One of the biggest reasons is the number of available single senior men diminishes as the women grow older. For women in their 70s, the ratio of single women to available single men is often 4-to-1, or even higher.
A single 78-year-old woman, who requested I not use her name, contacted me recently. I’ll call her Betsy. She asked for my opinion.
Betsy emailed, “I have given up on dating, but I do have friends I go out with every Thursday. One of them is an 80-year-old man who lost his wife three years ago after 55 years of marriage.
“He has often shown an interest in me. For example, last night, at our usual sports bar gathering for dinner and drinks, I leaned in to say something to him and he said, ‘If you keep leaning in like that, I will have to kiss you; I have wanted to do that for a long time.’
“I was taken aback and said, ‘OMG, really? You are embarrassing me!’
“I blushed. My lady friends who were in attendance said maybe it was the ‘drinks’ he had while we were talking? I don’t know, but we all agreed he is a very nice guy. We all watched him take care of his wife in a wheelchair before she died.

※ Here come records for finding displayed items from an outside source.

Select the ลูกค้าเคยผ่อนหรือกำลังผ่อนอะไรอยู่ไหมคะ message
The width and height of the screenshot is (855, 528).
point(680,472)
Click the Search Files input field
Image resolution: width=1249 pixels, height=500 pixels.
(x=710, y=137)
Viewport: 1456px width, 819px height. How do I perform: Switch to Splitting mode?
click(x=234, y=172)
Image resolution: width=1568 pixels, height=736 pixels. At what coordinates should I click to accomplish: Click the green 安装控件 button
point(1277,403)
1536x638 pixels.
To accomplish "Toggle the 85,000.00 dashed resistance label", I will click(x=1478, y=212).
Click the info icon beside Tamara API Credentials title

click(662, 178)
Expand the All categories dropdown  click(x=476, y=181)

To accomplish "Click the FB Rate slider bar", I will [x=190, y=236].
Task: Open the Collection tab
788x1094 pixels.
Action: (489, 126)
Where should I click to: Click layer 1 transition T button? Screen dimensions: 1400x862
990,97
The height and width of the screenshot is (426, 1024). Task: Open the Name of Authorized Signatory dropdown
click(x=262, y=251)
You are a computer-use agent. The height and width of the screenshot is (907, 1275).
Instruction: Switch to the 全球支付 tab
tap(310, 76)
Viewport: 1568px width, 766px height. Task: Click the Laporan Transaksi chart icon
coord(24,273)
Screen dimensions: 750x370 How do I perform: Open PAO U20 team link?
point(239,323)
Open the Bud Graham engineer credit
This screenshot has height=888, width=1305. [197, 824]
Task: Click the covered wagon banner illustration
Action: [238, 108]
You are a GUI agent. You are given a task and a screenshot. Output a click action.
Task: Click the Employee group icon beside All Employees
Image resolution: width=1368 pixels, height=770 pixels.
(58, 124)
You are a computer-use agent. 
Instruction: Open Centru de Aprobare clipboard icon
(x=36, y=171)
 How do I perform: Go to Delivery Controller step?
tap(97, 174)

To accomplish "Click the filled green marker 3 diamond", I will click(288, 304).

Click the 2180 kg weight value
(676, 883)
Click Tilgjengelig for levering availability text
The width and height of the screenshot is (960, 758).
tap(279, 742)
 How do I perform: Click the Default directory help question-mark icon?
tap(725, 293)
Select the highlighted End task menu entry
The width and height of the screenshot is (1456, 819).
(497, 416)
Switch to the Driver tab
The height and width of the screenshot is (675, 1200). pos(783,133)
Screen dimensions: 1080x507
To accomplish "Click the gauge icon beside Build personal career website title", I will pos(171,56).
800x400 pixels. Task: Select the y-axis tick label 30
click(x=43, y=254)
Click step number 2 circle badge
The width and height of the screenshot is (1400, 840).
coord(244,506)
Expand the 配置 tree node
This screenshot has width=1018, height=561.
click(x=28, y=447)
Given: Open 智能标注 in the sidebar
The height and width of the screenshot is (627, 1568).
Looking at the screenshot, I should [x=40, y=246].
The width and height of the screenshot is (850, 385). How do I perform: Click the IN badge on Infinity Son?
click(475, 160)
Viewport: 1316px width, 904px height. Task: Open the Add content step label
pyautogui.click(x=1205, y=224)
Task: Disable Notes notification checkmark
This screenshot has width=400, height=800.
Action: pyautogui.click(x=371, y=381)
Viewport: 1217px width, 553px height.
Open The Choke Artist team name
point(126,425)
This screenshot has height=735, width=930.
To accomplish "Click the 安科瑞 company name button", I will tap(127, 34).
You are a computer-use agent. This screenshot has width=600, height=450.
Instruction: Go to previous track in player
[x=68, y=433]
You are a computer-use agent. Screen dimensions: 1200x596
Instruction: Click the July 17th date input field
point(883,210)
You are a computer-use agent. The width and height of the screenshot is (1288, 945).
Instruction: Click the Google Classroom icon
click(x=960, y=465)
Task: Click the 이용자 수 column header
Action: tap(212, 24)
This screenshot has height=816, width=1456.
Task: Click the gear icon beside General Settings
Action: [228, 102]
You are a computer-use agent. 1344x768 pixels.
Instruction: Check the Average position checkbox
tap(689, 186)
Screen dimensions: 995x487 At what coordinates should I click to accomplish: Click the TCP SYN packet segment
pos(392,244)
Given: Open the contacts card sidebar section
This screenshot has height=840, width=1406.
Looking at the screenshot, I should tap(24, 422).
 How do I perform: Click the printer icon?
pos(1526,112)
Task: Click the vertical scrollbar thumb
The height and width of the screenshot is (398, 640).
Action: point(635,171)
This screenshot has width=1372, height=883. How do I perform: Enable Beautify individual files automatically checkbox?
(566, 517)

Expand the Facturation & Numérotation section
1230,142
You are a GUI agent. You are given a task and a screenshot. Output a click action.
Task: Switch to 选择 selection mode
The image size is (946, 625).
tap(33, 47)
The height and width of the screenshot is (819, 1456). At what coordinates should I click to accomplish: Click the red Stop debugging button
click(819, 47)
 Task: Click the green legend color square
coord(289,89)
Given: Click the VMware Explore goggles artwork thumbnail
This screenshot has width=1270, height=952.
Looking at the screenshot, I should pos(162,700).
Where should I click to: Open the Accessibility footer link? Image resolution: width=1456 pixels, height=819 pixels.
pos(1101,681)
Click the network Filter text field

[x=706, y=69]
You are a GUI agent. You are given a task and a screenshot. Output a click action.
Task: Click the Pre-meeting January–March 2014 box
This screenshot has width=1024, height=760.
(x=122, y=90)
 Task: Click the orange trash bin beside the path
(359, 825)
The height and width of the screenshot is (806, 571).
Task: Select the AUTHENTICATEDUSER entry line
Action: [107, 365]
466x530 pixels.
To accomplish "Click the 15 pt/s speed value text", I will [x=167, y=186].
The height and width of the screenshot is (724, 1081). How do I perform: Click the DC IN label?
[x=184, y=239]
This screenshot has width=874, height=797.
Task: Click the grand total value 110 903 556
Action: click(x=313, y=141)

He was devoted to her and is a genuinely nice person to everyone.
“I won’t consider a relationship with him other than friendship, because we live in the same retirement community.
“If our relationship didn’t work out, it would be awkward seeing each other, and I fear we could possibly ruin a wonderful friendship. What’s your opinion? Should I go out with him?”
I responded to Betsy: “At your age, good men are hard to find, especially a man who is interested in you. I see some positives about dating him.
“The age difference is only two years. You two live near each other. There would be limited or no driving to meet for a date. No public street driving at night to go home.
“Since he is a nice man who was married 55 years, he’d likely be a loyal and dedicated mate. He cares about you and is attracted to you. That’s the biggest positive. That’s usually more than half the battle. You likely would be good for each other.
“Have you discussed your concerns with him? Share them and see how he feels about it. If you can reach an agreement on what would happen if it doesn’t work out, (it would be a kind of a post-nuptial type of relationship agreement), and if you are both comfortable with it, take a chance. At your respective ages, sharing life together could be magical.”
Betsy’s response to me: “If he broaches the subject with me, I will discuss it with him.”
My reply: “Are you attracted to him? Enough so that you are willing to have that ‘What-happens-if-it-doesn’t-work-out?’ conversation.
“What’s more important? Having someone in your life who warms your heart and is there for you and who loves to hug, kiss, and hold you?
“Or risking losing his friendship because it might not work out? And even if it didn’t work out, you still might be friends.
“The main question: Are you attracted to him?
“If so, don’t wait for him to initiate the conversation. Tell him you’d like to talk privately and take that initiative. Agree on remaining friends if dating each other doesn’t work out. “Take a chance, Betsy.”